§ **PROBLEM DESCRIPTION**
Write each entry out once more, please, precisely as shown.

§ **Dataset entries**
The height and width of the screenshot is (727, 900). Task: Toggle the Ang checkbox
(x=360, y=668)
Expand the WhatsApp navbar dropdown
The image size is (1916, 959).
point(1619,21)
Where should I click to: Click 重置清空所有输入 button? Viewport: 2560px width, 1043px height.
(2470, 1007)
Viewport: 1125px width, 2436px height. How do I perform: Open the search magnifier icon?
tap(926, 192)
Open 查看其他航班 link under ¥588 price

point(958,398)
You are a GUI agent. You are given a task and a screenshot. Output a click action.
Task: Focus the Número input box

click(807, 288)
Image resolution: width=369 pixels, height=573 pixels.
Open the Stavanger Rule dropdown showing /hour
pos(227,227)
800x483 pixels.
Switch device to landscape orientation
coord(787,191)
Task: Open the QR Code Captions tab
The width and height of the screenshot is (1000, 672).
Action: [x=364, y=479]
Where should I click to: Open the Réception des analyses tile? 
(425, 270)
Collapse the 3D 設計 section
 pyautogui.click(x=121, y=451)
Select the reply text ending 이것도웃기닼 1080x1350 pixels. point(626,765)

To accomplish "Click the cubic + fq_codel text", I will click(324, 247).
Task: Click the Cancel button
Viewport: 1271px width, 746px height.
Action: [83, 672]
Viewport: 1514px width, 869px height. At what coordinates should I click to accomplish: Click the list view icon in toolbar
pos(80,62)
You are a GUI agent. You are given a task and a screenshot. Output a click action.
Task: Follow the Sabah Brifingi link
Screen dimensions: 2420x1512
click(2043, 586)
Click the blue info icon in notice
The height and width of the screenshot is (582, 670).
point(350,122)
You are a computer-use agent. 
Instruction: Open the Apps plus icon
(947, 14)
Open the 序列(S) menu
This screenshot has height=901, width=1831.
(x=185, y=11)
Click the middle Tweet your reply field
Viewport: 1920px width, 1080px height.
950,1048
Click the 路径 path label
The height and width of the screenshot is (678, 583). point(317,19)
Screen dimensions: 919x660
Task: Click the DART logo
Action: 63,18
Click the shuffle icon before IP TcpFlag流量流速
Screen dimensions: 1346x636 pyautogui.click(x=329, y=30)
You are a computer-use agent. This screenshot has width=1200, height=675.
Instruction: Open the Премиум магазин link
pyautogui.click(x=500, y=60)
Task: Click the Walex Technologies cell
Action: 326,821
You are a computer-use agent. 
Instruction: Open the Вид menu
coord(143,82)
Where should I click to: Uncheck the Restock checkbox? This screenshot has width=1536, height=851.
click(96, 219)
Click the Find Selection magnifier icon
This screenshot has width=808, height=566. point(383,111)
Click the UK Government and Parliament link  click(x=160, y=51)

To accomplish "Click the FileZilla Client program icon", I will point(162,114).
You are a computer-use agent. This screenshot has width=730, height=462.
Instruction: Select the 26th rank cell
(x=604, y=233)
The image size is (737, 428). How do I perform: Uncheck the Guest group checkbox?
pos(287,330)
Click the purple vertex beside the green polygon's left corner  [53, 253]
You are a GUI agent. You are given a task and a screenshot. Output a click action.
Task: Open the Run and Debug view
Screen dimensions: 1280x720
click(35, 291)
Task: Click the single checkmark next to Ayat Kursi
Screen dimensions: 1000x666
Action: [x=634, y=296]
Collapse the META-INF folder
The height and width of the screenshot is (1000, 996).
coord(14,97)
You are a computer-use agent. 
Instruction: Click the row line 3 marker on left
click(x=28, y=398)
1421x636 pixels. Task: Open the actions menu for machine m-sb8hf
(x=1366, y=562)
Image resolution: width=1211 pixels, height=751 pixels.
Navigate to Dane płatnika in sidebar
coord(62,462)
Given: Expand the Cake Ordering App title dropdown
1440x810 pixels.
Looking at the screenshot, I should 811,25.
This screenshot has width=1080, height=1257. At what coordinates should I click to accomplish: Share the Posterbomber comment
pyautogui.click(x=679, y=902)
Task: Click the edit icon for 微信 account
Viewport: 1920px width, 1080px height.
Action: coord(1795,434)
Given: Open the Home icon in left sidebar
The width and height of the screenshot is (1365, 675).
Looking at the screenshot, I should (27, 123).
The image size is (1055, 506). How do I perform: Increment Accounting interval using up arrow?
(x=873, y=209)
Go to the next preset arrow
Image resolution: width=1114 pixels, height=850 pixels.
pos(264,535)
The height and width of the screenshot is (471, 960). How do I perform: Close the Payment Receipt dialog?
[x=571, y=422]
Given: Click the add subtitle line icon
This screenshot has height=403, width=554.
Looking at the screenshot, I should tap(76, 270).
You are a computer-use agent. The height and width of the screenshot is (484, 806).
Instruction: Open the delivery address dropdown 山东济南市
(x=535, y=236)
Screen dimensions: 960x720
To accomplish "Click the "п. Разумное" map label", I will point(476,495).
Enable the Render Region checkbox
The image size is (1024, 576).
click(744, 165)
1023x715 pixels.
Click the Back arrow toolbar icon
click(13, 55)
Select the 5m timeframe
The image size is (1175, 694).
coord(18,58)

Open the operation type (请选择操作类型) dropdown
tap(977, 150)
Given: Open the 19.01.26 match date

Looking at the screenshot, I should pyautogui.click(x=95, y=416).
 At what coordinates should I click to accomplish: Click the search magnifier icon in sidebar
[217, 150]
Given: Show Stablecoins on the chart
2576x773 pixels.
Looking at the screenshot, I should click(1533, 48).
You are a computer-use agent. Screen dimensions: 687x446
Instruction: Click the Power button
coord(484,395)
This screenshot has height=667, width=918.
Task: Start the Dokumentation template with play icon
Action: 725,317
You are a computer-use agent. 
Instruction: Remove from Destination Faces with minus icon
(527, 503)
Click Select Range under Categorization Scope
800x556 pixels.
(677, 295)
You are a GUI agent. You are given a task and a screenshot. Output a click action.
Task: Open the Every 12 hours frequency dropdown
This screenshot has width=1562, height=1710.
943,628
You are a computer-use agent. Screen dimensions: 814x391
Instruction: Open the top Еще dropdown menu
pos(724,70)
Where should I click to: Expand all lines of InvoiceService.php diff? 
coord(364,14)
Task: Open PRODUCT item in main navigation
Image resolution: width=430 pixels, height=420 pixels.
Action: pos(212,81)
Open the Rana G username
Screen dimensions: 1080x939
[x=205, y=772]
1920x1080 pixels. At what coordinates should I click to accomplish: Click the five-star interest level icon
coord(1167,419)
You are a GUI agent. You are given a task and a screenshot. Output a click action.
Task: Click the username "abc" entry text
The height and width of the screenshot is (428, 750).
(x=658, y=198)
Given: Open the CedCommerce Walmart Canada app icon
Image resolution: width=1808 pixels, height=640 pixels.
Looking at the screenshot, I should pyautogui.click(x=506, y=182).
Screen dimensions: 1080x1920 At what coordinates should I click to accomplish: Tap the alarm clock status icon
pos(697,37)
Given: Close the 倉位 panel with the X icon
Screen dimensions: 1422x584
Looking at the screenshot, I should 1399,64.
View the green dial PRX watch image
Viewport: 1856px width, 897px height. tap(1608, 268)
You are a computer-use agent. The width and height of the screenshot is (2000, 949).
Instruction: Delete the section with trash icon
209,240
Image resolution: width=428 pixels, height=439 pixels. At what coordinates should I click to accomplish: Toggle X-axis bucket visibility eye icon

§ **SOLUTION TO THE PROBLEM**
The height and width of the screenshot is (727, 900). Task: Toggle the Ang checkbox
(x=360, y=668)
Expand the WhatsApp navbar dropdown
The image size is (1916, 959).
point(1619,21)
Where should I click to: Click 重置清空所有输入 button? Viewport: 2560px width, 1043px height.
(2470, 1007)
Viewport: 1125px width, 2436px height. How do I perform: Open the search magnifier icon?
tap(926, 192)
Open 查看其他航班 link under ¥588 price

point(958,398)
You are a GUI agent. You are given a task and a screenshot. Output a click action.
Task: Focus the Número input box

click(807, 288)
Image resolution: width=369 pixels, height=573 pixels.
Open the Stavanger Rule dropdown showing /hour
pos(227,227)
800x483 pixels.
Switch device to landscape orientation
coord(787,191)
Task: Open the QR Code Captions tab
The width and height of the screenshot is (1000, 672).
Action: [x=364, y=479]
Where should I click to: Open the Réception des analyses tile? 
(425, 270)
Collapse the 3D 設計 section
 pyautogui.click(x=121, y=451)
Select the reply text ending 이것도웃기닼 1080x1350 pixels. point(626,765)

To accomplish "Click the cubic + fq_codel text", I will click(324, 247).
Task: Click the Cancel button
Viewport: 1271px width, 746px height.
Action: [83, 672]
Viewport: 1514px width, 869px height. At what coordinates should I click to accomplish: Click the list view icon in toolbar
pos(80,62)
You are a GUI agent. You are given a task and a screenshot. Output a click action.
Task: Follow the Sabah Brifingi link
Screen dimensions: 2420x1512
click(2043, 586)
Click the blue info icon in notice
The height and width of the screenshot is (582, 670).
point(350,122)
You are a computer-use agent. 
Instruction: Open the Apps plus icon
(947, 14)
Open the 序列(S) menu
This screenshot has height=901, width=1831.
(x=185, y=11)
Click the middle Tweet your reply field
Viewport: 1920px width, 1080px height.
950,1048
Click the 路径 path label
The height and width of the screenshot is (678, 583). point(317,19)
Screen dimensions: 919x660
Task: Click the DART logo
Action: 63,18
Click the shuffle icon before IP TcpFlag流量流速
Screen dimensions: 1346x636 pyautogui.click(x=329, y=30)
You are a computer-use agent. This screenshot has width=1200, height=675.
Instruction: Open the Премиум магазин link
pyautogui.click(x=500, y=60)
Task: Click the Walex Technologies cell
Action: 326,821
You are a computer-use agent. 
Instruction: Open the Вид menu
coord(143,82)
Where should I click to: Uncheck the Restock checkbox? This screenshot has width=1536, height=851.
click(96, 219)
Click the Find Selection magnifier icon
This screenshot has width=808, height=566. point(383,111)
Click the UK Government and Parliament link  click(x=160, y=51)

To accomplish "Click the FileZilla Client program icon", I will point(162,114).
You are a computer-use agent. This screenshot has width=730, height=462.
Instruction: Select the 26th rank cell
(x=604, y=233)
The image size is (737, 428). How do I perform: Uncheck the Guest group checkbox?
pos(287,330)
Click the purple vertex beside the green polygon's left corner  [53, 253]
You are a GUI agent. You are given a task and a screenshot. Output a click action.
Task: Open the Run and Debug view
Screen dimensions: 1280x720
click(35, 291)
Task: Click the single checkmark next to Ayat Kursi
Screen dimensions: 1000x666
Action: [x=634, y=296]
Collapse the META-INF folder
The height and width of the screenshot is (1000, 996).
coord(14,97)
You are a computer-use agent. 
Instruction: Click the row line 3 marker on left
click(x=28, y=398)
1421x636 pixels. Task: Open the actions menu for machine m-sb8hf
(x=1366, y=562)
Image resolution: width=1211 pixels, height=751 pixels.
Navigate to Dane płatnika in sidebar
coord(62,462)
Given: Expand the Cake Ordering App title dropdown
1440x810 pixels.
Looking at the screenshot, I should 811,25.
This screenshot has width=1080, height=1257. At what coordinates should I click to accomplish: Share the Posterbomber comment
pyautogui.click(x=679, y=902)
Task: Click the edit icon for 微信 account
Viewport: 1920px width, 1080px height.
Action: coord(1795,434)
Given: Open the Home icon in left sidebar
The width and height of the screenshot is (1365, 675).
Looking at the screenshot, I should (27, 123).
The image size is (1055, 506). How do I perform: Increment Accounting interval using up arrow?
(x=873, y=209)
Go to the next preset arrow
Image resolution: width=1114 pixels, height=850 pixels.
pos(264,535)
The height and width of the screenshot is (471, 960). How do I perform: Close the Payment Receipt dialog?
[x=571, y=422]
Given: Click the add subtitle line icon
This screenshot has height=403, width=554.
Looking at the screenshot, I should tap(76, 270).
You are a computer-use agent. The height and width of the screenshot is (484, 806).
Instruction: Open the delivery address dropdown 山东济南市
(x=535, y=236)
Screen dimensions: 960x720
To accomplish "Click the "п. Разумное" map label", I will point(476,495).
Enable the Render Region checkbox
The image size is (1024, 576).
click(744, 165)
1023x715 pixels.
Click the Back arrow toolbar icon
click(13, 55)
Select the 5m timeframe
The image size is (1175, 694).
coord(18,58)

Open the operation type (请选择操作类型) dropdown
tap(977, 150)
Given: Open the 19.01.26 match date

Looking at the screenshot, I should pyautogui.click(x=95, y=416).
 At what coordinates should I click to accomplish: Click the search magnifier icon in sidebar
[217, 150]
Given: Show Stablecoins on the chart
2576x773 pixels.
Looking at the screenshot, I should click(1533, 48).
You are a computer-use agent. Screen dimensions: 687x446
Instruction: Click the Power button
coord(484,395)
This screenshot has height=667, width=918.
Task: Start the Dokumentation template with play icon
Action: 725,317
You are a computer-use agent. 
Instruction: Remove from Destination Faces with minus icon
(527, 503)
Click Select Range under Categorization Scope
800x556 pixels.
(677, 295)
You are a GUI agent. You are given a task and a screenshot. Output a click action.
Task: Open the Every 12 hours frequency dropdown
This screenshot has width=1562, height=1710.
943,628
You are a computer-use agent. Screen dimensions: 814x391
Instruction: Open the top Еще dropdown menu
pos(724,70)
Where should I click to: Expand all lines of InvoiceService.php diff? 
coord(364,14)
Task: Open PRODUCT item in main navigation
Image resolution: width=430 pixels, height=420 pixels.
Action: pos(212,81)
Open the Rana G username
Screen dimensions: 1080x939
[x=205, y=772]
1920x1080 pixels. At what coordinates should I click to accomplish: Click the five-star interest level icon
coord(1167,419)
You are a GUI agent. You are given a task and a screenshot. Output a click action.
Task: Click the username "abc" entry text
The height and width of the screenshot is (428, 750).
(x=658, y=198)
Given: Open the CedCommerce Walmart Canada app icon
Image resolution: width=1808 pixels, height=640 pixels.
Looking at the screenshot, I should pyautogui.click(x=506, y=182).
Screen dimensions: 1080x1920 At what coordinates should I click to accomplish: Tap the alarm clock status icon
pos(697,37)
Given: Close the 倉位 panel with the X icon
Screen dimensions: 1422x584
Looking at the screenshot, I should 1399,64.
View the green dial PRX watch image
Viewport: 1856px width, 897px height. tap(1608, 268)
You are a computer-use agent. The width and height of the screenshot is (2000, 949).
Instruction: Delete the section with trash icon
209,240
Image resolution: width=428 pixels, height=439 pixels. At what coordinates should I click to accomplish: Toggle X-axis bucket visibility eye icon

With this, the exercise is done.